Speaking at the council chamber of Government House, Zulum said his administration would ensure that all Islamic schools implement the new curriculum which was based on authentic content in holy books and included teachings centred on Arabic, Qur’ran, Hadith, Tauhid and jurisprudence.

He said the new curriculum was based on the policies of the National Board for Arabic and Islamic Studies.

Zulum said there was concern about the way some Islamic scholars preached.

For that reason, it was necessary to implement new methods of teaching to ensure every child has access to quality Islamic education and that the teachings and preaching complied with the “proper content of the holy books”.

It was of particular importance in Borno State where fighting against JAS, better known as Boko Haram, insurgents had continued for more than 15 years – Boko Haram means “Western education is forbidden”.

“The so-called Boko Haram insurgency was started as a result of some misleading preaching, therefore it is imperative for us to devise a way to avert such in the future,” Zulum said.

The new curriculum would qualify pupils to gain admission to universities and colleges, he said.

Mohammed Isa, the chairman of the Borno State Islamic Schools Foundation, said: “We are really grateful to the Almighty for allowing us to witness such day; a day when the governor unveiled the inculcation of counterterrorism into the Islamic and Tsangaya curriculum.

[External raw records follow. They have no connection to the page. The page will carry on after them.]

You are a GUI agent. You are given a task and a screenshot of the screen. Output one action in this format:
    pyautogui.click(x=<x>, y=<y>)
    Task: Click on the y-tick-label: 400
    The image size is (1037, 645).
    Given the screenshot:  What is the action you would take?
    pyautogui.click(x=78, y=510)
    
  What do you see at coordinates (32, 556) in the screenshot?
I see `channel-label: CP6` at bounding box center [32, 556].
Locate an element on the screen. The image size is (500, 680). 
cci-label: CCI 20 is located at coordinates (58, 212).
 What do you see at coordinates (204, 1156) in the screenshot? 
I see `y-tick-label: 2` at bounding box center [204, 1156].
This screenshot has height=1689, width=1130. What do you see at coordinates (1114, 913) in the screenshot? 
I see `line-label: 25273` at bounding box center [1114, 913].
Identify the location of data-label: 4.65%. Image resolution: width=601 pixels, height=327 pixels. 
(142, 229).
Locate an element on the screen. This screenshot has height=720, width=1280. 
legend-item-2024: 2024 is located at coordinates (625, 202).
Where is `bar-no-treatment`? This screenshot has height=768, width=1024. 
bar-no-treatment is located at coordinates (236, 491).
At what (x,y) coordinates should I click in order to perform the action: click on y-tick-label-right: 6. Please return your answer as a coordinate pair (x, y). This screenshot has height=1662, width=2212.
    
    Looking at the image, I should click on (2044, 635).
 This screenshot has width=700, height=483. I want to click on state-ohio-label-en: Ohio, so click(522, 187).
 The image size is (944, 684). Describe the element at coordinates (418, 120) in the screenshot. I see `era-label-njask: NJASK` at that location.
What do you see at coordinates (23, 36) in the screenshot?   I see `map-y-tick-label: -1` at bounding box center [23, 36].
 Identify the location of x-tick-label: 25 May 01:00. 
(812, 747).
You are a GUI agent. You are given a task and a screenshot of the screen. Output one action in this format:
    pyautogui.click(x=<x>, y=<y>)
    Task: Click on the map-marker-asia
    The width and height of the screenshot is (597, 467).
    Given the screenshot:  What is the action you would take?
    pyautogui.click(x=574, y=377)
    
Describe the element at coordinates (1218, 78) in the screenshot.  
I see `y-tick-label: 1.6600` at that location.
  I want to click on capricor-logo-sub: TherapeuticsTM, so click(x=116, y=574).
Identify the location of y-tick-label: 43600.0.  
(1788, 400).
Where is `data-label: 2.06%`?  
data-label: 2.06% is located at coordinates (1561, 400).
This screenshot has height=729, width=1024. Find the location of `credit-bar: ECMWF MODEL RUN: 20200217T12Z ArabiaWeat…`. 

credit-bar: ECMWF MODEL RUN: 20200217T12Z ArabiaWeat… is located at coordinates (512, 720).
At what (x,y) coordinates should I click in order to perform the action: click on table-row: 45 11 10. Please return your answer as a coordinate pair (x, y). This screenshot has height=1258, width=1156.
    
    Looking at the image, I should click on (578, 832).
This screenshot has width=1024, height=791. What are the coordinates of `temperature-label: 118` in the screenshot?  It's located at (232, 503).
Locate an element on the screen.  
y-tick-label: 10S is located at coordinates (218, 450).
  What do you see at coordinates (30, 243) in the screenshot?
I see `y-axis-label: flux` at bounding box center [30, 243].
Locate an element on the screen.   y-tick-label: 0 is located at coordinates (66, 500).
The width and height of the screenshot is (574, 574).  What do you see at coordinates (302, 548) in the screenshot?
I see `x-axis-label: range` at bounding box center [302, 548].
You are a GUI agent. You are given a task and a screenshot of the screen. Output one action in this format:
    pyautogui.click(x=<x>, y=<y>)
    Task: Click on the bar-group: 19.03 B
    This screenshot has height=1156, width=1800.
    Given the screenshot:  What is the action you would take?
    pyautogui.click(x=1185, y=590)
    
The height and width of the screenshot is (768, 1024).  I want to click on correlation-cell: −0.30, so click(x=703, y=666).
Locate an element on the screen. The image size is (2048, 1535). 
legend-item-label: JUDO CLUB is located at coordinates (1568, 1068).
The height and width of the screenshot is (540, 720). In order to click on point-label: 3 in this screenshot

“For more than 30 years this type of curriculum has been unsuccessfully attempted by past governors.

“When we visited the governor, he advised us that we should try to ensure that this curriculum is put into practice throughout Borno State. He also said that we should caution the people who are preaching harshly to ensure they make use of only the Hadith and the sayings of the Qur’an.

“The chairman of the Arabic and Tsangaya Education Board, Khalifah Sheikh Ali Abulfathi, told us that the board needs our support and also the support of Tsangaya teachers to ensure the new curriculum is put into practice.

“We are also calling on all parents to support this initiative because it will make learning in Islamic schools far more meaningful and will enable Tsangaya pupils to study further in colleges and universities.”

Jafar Isa, the programme manager at Darul Al Andalus Centre for Peace and Conflict Resolution and a peacebuilding specialist, said: “We support this because it will improve education in Islamic schools.

“This will boost pupils’ knowledge. We are asking the people of Borno State and the members of the Islamic Board to support this much-needed initiative and to help Zulum to implement the programme.

“It is the government’s duty to keep an eye on the choice of words Islamic scholars use because it is they who will guide people towards the right path.

“It is imperative for preachers to comply with the teachings of the holy books so that pupils will not be diverted by unprincipled and immoral methods of teaching.”